» **What the exercise asks**: After locating the line that contains "Choose 'Copy Expression" in the data below, set down exactly that line and each one after it through the line that contains "This screenshot has width=280, height=246.", and nothing more.
--- Data for analysis ---
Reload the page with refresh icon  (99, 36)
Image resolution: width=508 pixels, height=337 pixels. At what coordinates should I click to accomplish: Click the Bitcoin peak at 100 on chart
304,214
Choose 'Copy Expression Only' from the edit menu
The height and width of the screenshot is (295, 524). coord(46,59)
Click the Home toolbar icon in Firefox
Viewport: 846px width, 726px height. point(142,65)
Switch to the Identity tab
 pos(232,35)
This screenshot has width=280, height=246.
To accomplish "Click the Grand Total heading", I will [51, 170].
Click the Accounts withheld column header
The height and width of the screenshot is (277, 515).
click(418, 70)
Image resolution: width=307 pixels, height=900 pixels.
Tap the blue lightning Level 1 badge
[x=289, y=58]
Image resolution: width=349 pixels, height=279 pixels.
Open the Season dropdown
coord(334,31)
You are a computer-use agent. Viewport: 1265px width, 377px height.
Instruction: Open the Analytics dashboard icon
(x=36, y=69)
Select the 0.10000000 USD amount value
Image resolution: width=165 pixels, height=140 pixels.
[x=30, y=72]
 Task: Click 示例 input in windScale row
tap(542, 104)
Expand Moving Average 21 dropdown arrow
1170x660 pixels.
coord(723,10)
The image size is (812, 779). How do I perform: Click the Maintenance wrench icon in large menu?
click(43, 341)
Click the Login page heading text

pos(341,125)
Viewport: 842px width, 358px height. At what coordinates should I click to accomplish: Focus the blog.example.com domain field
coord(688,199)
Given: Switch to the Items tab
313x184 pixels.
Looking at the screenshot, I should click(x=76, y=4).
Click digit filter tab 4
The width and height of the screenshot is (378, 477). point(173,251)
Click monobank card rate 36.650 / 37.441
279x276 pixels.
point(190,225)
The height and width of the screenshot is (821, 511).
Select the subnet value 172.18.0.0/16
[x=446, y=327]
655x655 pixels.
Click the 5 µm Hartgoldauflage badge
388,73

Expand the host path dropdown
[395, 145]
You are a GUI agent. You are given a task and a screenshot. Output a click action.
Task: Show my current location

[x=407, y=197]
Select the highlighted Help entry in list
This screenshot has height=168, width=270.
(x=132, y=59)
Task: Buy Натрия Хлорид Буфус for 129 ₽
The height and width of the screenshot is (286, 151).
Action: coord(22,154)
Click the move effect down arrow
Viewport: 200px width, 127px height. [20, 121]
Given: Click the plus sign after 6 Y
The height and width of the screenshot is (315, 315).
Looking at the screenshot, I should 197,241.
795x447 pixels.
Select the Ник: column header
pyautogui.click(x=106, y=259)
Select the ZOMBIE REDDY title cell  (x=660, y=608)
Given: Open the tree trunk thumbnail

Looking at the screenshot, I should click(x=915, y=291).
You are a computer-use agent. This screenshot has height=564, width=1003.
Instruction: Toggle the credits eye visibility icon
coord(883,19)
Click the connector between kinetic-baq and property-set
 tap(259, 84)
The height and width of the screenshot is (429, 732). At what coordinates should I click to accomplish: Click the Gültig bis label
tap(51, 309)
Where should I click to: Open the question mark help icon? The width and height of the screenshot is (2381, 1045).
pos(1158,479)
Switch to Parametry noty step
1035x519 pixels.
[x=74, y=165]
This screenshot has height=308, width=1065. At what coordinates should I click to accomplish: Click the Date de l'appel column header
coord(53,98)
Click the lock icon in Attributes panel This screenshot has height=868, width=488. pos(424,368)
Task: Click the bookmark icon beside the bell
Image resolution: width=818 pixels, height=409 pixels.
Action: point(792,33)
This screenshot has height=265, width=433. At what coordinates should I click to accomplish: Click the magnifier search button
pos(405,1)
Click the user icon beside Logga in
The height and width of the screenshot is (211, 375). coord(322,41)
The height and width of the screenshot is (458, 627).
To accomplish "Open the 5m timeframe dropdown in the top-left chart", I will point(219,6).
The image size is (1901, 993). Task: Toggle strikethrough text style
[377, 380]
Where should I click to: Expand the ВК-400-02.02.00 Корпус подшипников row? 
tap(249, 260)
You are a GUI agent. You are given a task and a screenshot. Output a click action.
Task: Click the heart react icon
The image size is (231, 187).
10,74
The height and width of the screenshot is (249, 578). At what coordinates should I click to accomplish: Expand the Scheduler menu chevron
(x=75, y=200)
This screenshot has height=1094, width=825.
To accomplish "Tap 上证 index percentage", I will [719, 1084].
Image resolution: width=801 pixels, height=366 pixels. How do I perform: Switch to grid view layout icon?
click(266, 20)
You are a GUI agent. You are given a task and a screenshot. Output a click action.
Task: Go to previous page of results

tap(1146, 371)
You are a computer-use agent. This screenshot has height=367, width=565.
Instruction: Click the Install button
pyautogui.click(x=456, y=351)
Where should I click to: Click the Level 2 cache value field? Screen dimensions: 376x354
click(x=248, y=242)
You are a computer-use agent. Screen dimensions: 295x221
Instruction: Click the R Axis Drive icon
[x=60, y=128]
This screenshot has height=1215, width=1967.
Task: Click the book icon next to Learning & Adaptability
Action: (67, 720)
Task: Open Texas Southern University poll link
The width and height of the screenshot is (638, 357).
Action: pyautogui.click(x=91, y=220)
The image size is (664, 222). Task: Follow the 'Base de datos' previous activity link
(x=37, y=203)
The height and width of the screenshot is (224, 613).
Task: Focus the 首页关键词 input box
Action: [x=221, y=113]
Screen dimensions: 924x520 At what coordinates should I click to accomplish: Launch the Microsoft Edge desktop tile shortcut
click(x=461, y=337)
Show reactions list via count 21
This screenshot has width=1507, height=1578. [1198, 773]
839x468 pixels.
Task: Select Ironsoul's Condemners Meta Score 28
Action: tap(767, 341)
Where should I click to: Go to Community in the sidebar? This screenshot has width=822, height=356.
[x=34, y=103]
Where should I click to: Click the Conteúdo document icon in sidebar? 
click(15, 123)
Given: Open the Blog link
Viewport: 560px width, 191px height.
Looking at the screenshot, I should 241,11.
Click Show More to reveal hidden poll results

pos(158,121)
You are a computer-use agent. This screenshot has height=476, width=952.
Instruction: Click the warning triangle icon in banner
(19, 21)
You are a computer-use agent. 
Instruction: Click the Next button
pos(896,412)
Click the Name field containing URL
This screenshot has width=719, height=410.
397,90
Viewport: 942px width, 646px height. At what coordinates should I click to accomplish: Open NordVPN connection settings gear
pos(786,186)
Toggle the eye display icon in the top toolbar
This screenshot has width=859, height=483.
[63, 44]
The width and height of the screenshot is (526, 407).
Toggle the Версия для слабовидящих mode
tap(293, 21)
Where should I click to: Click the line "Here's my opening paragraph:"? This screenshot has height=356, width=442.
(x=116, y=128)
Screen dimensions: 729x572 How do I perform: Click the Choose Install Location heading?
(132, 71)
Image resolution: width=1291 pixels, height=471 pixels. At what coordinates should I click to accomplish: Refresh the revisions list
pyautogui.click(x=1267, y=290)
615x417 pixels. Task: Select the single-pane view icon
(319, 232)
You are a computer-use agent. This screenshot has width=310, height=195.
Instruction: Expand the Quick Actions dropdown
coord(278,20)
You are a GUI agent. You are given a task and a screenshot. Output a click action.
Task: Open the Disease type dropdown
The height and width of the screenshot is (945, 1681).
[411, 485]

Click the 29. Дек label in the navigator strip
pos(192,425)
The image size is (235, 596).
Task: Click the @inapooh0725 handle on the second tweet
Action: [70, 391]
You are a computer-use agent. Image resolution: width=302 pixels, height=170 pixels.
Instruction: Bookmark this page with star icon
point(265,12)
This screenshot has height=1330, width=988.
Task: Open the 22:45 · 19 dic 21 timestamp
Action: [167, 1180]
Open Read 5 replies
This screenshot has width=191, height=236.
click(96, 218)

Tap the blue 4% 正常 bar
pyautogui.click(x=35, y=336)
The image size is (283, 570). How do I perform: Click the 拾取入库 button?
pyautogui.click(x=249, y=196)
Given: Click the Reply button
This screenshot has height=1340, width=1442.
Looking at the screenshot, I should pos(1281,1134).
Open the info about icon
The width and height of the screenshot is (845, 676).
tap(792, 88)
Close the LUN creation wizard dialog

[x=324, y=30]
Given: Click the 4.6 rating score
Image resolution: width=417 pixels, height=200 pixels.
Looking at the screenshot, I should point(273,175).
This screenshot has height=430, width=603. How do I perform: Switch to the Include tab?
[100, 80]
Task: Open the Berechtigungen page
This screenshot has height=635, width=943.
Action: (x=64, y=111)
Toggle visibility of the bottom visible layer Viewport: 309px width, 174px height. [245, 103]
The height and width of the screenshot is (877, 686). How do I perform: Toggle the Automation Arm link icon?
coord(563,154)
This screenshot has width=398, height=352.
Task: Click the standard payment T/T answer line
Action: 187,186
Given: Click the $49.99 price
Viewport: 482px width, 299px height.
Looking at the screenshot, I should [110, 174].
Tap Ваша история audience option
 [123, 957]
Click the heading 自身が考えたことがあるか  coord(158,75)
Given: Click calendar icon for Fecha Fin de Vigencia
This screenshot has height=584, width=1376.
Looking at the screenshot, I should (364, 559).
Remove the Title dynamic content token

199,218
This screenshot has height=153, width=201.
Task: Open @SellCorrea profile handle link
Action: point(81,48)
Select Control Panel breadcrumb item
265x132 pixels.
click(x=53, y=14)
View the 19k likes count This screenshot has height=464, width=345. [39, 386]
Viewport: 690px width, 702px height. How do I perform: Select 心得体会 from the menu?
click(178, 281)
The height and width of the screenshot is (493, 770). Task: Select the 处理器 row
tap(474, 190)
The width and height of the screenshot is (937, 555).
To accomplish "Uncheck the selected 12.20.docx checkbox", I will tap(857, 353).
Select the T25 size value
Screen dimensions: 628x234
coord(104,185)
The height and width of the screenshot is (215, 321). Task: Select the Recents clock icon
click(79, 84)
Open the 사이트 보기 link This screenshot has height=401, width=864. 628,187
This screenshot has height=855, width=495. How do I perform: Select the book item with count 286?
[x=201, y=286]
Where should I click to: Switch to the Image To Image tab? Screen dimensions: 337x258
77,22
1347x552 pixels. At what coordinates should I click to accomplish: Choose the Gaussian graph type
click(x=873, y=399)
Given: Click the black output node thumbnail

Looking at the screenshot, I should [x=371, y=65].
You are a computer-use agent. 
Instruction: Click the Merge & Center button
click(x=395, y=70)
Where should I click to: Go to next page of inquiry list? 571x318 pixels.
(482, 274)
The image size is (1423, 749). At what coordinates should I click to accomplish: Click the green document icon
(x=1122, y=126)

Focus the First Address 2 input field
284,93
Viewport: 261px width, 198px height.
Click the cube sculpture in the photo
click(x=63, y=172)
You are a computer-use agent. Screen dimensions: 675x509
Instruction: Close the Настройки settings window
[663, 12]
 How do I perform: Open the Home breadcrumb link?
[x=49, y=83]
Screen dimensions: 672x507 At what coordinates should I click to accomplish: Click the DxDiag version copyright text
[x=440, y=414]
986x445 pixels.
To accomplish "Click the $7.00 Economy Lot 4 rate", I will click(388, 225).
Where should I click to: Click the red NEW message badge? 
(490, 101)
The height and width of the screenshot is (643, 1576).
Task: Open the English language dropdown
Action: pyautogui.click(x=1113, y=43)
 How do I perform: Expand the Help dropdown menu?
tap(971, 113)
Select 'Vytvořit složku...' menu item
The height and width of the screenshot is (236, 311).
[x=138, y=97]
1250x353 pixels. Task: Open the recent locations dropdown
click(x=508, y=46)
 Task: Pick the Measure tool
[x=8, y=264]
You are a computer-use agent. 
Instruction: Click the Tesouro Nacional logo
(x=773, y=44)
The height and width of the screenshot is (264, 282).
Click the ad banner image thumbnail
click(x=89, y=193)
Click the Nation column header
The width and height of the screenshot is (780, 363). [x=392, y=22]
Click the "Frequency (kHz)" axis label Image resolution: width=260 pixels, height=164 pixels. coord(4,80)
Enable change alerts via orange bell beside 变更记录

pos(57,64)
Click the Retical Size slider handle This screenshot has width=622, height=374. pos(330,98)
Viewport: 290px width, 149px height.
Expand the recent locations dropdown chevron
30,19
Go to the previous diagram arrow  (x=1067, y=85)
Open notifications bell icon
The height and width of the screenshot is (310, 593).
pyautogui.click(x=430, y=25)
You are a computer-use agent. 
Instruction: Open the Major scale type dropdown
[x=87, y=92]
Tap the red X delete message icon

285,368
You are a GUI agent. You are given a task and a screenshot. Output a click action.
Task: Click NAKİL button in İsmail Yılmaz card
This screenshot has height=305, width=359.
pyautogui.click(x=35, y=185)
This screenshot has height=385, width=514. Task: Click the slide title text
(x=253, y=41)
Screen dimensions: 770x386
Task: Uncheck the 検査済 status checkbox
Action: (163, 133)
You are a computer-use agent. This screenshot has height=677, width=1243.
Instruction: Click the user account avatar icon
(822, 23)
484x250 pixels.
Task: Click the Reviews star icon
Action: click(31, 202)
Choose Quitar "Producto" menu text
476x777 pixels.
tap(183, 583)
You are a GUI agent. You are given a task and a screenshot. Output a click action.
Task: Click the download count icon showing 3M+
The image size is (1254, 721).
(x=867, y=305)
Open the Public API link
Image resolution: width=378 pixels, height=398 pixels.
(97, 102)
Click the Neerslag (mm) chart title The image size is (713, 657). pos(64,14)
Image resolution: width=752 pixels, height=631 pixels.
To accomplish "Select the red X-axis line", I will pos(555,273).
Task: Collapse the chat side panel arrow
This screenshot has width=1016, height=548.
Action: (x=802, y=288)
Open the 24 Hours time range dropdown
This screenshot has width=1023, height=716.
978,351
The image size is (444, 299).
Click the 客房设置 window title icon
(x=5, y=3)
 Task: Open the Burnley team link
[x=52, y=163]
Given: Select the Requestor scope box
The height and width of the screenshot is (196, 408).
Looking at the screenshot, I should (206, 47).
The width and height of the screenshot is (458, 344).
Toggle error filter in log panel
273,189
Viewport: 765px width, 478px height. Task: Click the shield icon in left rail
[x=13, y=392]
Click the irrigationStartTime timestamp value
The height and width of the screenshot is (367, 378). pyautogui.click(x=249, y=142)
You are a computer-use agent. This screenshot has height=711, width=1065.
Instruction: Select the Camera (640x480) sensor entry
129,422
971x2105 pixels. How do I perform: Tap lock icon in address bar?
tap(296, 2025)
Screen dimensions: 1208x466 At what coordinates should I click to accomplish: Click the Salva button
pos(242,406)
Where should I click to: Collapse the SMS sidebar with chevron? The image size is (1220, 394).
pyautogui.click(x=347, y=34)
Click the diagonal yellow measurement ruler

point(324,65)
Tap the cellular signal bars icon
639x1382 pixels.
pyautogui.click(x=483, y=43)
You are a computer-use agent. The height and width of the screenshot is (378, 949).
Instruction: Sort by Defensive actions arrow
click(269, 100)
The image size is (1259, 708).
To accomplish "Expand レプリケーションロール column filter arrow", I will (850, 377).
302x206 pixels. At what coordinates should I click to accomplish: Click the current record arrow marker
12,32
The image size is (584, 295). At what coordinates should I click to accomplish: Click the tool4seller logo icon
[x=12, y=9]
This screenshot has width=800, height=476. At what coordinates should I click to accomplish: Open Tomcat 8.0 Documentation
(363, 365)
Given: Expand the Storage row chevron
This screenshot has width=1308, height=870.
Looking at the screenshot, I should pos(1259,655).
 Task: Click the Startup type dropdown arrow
---
» **Answer section**:
Choose 'Copy Expression Only' from the edit menu
The height and width of the screenshot is (295, 524). coord(46,59)
Click the Home toolbar icon in Firefox
Viewport: 846px width, 726px height. point(142,65)
Switch to the Identity tab
 pos(232,35)
This screenshot has width=280, height=246.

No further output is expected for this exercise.